Лука отвечал бойко, толково, полковник даже поленился спрашивать бумагу:
— Как же ты тут очутился?
— Ваше высокоблагородие! Послан был в магазин Андреева за чаем-сахаром!.. Иду, вижу — драка… Мне бы пройти, однако…
Полковник усмехнулся:
— Кого бил? Господ студентов?
— Никак, ваше высокоблагородие… Как можно… Отбивал… Оба барина мои студенты, как можно-с…
— А где же твои господа?
«Так я тебе и сказал», — подумал Лука?
— Господа — в Санкт-Петербурге.
— По Невскому гуляют?
— Да это уж как им угодно-с.
— Смел ты, однако… Ступай…
Московские прогрессисты, либералы, радикалы, красные ревновали к Питеру. Даже арестованных летом за литографирование запрещенных сочинений московских студентов жандармы отвезли в Петербург, будто здесь, в древней столице, не нашлось бы места для своих московских бунтарей. Поэтому, когда поздней осенью в Москву вернули из Петербурга арестованных Аргиропуло и Заичневского для суда над ними в шестом (Московском) департаменте Сената, в Москве будто даже обрадовались.
Московские прогрессисты, либералы, радикалы, гимназисты двинулись к воротам Тверской части пробираться в камеры, видеть своих героев, слышать их, выспрашивать — когда же, когда? Когда революция?
И начальство (не напуганное ли давешним побоищем?) смотрело на посетителей сквозь пальцы: входите, господа, да только не толпитесь: часть, все-таки. И выпускало узников — под присмотром, разумеется — пройтись по Тверскому, а также (что полагалось по инструкции) в баньку…
II
Весьма широкое в скулах лицо коллежской советницы Варвары Александровской сходило на нет к узкому подбородку, отчеркнутому тонкогубым поджатым широким ртом. Александровская смотрела из-под сильных надбровий, впиваясь небольшими глазами, будто плохо слышала и оттого следила за губами говорящего. Сама она говорила мало и тихо. Она являлась без спросу и без спросу садилась слушать. В темных глазах ее тлела неутоленная ненависть.
Утром, под шары, в Тверскую часть, подкатывали экипажи. Тонконогие дорогие рысаки переступали изящно, по-балетному, горделиво косясь на прогуливаемых желто-пегих битюгов Тверской пожарной команды. Часовой возле полосатой будки с колоколом поглядывал на богатые выезды, придерживая веревку, — а ну генерал прибыл! Надо вызванивать караул. Однако подкатывали статские — леший их разберет, — лишний раз дернуть веревку не трудно, но вполне можно и схлопотать в рожу от господина офицера за фальшивый звон.

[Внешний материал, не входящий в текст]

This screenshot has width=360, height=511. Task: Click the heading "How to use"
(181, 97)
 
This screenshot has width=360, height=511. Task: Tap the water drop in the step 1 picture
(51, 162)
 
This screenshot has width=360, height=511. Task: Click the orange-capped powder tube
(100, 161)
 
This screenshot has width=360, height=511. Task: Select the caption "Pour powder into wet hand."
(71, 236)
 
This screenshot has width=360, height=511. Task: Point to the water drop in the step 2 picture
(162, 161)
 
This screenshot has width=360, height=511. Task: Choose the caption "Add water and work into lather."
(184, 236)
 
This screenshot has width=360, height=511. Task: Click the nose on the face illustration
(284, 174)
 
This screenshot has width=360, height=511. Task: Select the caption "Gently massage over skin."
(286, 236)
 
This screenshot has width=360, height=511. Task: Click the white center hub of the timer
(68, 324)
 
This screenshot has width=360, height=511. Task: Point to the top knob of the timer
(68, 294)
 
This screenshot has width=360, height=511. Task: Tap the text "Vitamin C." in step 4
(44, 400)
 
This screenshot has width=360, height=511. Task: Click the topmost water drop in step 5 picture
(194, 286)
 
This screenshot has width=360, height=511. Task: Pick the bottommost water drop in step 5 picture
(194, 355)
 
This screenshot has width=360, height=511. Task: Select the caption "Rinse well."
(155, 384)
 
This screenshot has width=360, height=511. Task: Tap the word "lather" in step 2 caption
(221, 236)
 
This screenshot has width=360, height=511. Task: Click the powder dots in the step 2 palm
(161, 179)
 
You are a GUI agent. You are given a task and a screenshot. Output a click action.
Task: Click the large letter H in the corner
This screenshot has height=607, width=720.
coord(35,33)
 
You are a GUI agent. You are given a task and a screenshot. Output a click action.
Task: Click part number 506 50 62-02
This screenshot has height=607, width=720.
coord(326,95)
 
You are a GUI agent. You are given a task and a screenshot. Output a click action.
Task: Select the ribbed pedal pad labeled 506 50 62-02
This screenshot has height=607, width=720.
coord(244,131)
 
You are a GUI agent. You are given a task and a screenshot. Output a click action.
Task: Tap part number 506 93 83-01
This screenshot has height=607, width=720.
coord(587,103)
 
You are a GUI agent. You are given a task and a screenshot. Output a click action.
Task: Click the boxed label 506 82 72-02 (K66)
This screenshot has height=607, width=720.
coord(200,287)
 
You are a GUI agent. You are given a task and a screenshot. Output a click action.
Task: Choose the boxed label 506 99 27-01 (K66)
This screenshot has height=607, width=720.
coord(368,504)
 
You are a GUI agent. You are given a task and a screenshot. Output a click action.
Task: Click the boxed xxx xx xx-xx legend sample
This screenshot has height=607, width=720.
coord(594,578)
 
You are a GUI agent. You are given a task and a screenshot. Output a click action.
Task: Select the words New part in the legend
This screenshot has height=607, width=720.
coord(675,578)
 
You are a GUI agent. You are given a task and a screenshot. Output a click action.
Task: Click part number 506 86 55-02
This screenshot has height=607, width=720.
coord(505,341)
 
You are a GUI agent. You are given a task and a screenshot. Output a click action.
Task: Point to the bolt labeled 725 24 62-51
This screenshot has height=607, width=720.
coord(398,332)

Экипажи ехали с Охотного ряда, везли угощение государственным преступникам. Люди (иной раз ливрейные) вносили корзины сквозь караулку, наверх. Вслед плыли дамы и господа. Пешие посетители — барышни в птичьих шляпках, юноши в студенческих сюртучках, горя молодыми очами, толпились на узкой лестнице, в узком коридоре. Запах духов примешивался к лежалому тяжкому казенному духу арестантских помещений…

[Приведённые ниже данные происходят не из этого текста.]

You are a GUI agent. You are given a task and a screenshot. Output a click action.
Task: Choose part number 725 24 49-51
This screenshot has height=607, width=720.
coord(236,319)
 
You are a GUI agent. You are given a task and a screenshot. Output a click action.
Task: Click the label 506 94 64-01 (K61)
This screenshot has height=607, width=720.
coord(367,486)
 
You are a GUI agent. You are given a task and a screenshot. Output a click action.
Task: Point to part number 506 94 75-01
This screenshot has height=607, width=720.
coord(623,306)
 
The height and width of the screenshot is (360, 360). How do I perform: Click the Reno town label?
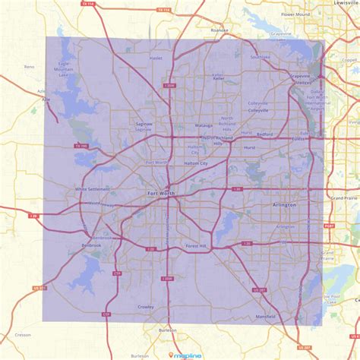(30, 67)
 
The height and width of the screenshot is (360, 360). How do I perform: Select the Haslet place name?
(156, 58)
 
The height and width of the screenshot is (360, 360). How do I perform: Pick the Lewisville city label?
(346, 3)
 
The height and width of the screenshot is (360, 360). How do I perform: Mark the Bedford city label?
(264, 134)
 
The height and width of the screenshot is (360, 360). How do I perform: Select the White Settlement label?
(92, 188)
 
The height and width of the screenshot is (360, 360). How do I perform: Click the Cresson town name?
(23, 334)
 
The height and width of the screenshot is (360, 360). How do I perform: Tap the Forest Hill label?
(196, 246)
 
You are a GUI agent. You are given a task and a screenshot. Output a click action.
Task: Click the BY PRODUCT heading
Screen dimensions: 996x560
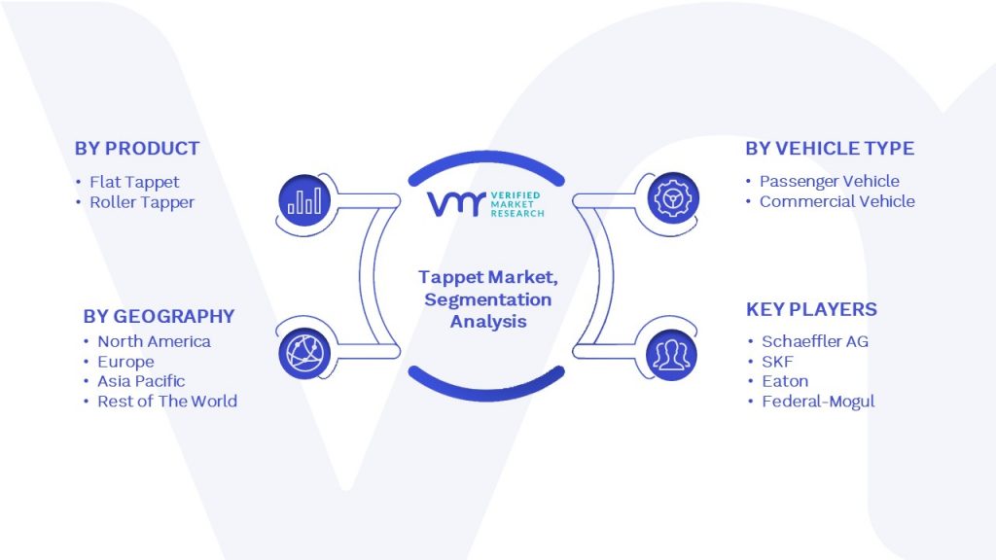click(x=137, y=149)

Среди роскошных дам, посещавших камеру в Тверской части, как нечаянный клуб, Александровская в своем сиротском, нарочито убогом наряде должна была бы казаться золушкой, однако это было не так. Она выглядела каким-то молчаливым укором, вестником роковой грядущей расправы, которая вот-вот грянет над всеми, кто виновен смертным грехом перед народом. Смертный же грех сей испытывали все, кто сюда ходил, — потому и ходили, чтобы приобщиться к тайне заточения, к тайне очищения, к тайне, которую ведали заточенные в узилище прекрасные пророки — Аргиропуло и Заичневский.

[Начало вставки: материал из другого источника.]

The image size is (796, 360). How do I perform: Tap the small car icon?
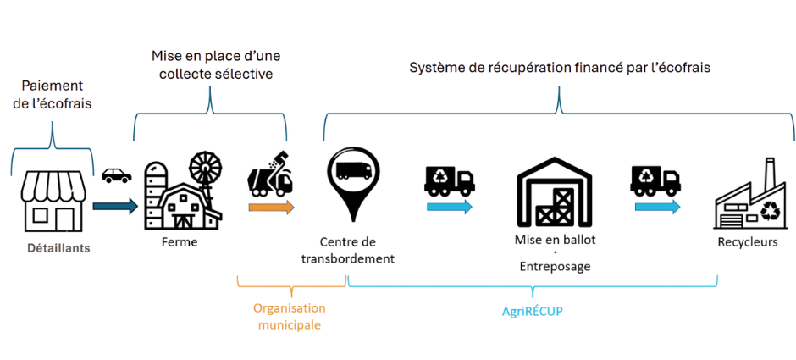pyautogui.click(x=116, y=176)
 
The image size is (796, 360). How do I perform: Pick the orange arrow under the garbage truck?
pyautogui.click(x=271, y=207)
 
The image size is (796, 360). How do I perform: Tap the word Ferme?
pyautogui.click(x=179, y=242)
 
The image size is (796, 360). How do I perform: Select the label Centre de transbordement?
pyautogui.click(x=353, y=251)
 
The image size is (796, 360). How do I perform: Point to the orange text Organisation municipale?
pyautogui.click(x=290, y=316)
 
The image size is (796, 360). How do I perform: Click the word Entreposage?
pyautogui.click(x=555, y=266)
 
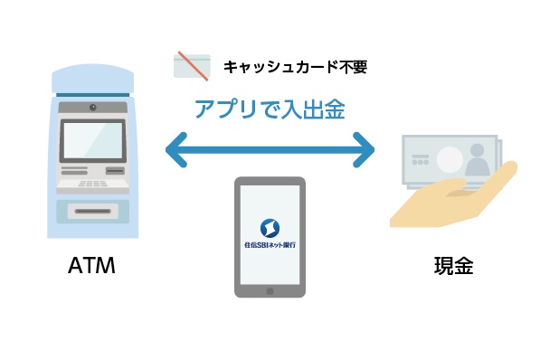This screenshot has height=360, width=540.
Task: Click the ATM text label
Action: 91,265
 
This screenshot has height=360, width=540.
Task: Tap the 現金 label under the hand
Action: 453,266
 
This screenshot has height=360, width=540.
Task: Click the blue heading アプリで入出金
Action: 270,109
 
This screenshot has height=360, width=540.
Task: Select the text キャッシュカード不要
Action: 296,67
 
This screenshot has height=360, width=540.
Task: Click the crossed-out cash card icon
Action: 192,66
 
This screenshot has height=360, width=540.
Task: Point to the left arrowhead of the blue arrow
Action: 176,150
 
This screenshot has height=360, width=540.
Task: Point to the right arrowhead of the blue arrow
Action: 364,150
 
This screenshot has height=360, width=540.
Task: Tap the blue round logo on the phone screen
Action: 270,228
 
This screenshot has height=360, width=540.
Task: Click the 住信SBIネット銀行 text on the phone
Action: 270,245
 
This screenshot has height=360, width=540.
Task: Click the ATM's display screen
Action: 92,140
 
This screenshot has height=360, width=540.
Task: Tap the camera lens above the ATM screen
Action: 93,108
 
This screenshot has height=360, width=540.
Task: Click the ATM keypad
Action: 92,184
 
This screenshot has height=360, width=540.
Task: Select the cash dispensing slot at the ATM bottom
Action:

Аргиропуло был эллин с длинным прямым носом, с афинским профилем воина и олимпийца. Такие профили древние греки изображали на своих терракотовых вазах, надевая на курчавую голову медный пернатый шлем, сдвинутый на затылок. Говорили, Аргиропуло был похож на благородного Менелая из «Илиады» — в очах его томилась грусть по похищенной Елене. Однако тех, кто так говорил, не слушали или вышучивали за романтизм: много ли проку в Менелае, когда на дворе иное время — время ожидания великих сдвигов, перед коими Троянская война из-за бабы — тьфу!
Время являло свои образы, свои лики, и Аргиропуло, несмотря на то что был натуральный грек, да еще по имени Перикл, представлялся жаждущему взору посетителей Тверской части отнюдь не эллином, но воскресшим Иисусом, спасителем заблудшего рода людского. Он был мягок, добр, невелик статью, и видеть его в тюрьме — в тенетах фарисейских — было тяжко и больно. Говорил он негромко, вразумительно, будто излагал мудрость, все еще недоступную человекам.